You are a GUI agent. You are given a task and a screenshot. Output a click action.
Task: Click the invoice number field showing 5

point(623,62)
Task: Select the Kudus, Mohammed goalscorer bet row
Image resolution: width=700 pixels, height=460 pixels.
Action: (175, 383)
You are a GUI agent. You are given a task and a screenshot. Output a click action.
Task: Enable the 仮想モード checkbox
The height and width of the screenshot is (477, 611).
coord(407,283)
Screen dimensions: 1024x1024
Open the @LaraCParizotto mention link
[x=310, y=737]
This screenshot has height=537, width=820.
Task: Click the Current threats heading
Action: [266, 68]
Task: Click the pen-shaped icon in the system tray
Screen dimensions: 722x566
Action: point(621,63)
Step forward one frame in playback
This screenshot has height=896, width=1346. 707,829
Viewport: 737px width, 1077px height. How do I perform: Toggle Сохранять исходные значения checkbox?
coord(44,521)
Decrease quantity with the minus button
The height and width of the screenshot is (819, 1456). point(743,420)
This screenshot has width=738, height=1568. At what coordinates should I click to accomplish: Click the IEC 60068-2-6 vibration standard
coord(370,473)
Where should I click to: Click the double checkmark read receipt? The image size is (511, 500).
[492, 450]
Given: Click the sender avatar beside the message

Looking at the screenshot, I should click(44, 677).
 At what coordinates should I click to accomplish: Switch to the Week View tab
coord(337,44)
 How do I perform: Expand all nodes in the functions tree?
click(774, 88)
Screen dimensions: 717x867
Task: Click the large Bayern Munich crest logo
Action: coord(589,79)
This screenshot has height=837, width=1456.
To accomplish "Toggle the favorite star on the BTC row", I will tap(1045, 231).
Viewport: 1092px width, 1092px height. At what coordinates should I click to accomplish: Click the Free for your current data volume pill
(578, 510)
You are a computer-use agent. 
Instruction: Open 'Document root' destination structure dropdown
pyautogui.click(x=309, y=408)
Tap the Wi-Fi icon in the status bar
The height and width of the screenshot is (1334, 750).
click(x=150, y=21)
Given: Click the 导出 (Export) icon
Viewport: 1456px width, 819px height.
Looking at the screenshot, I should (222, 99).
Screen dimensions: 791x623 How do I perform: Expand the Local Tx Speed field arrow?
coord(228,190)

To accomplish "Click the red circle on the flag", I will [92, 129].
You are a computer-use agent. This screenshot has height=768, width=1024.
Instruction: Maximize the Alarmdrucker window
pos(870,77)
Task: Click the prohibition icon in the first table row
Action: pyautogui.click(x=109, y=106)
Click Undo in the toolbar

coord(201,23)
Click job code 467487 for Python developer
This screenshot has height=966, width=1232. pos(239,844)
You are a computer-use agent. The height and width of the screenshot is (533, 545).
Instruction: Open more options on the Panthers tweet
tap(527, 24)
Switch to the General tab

#### Directions for this task:
Identify every line of the items that contains the string "coordinates" and copy each of those lines in full, treating a difference in letter case as a mismatch.

#### Final result:
This screenshot has width=738, height=1568. At what coordinates should I click to accomplish: Click the IEC 60068-2-6 vibration standard
 At what coordinates should I click to accomplish: Switch to the Week View tab
Viewport: 1092px width, 1092px height. At what coordinates should I click to accomplish: Click the Free for your current data volume pill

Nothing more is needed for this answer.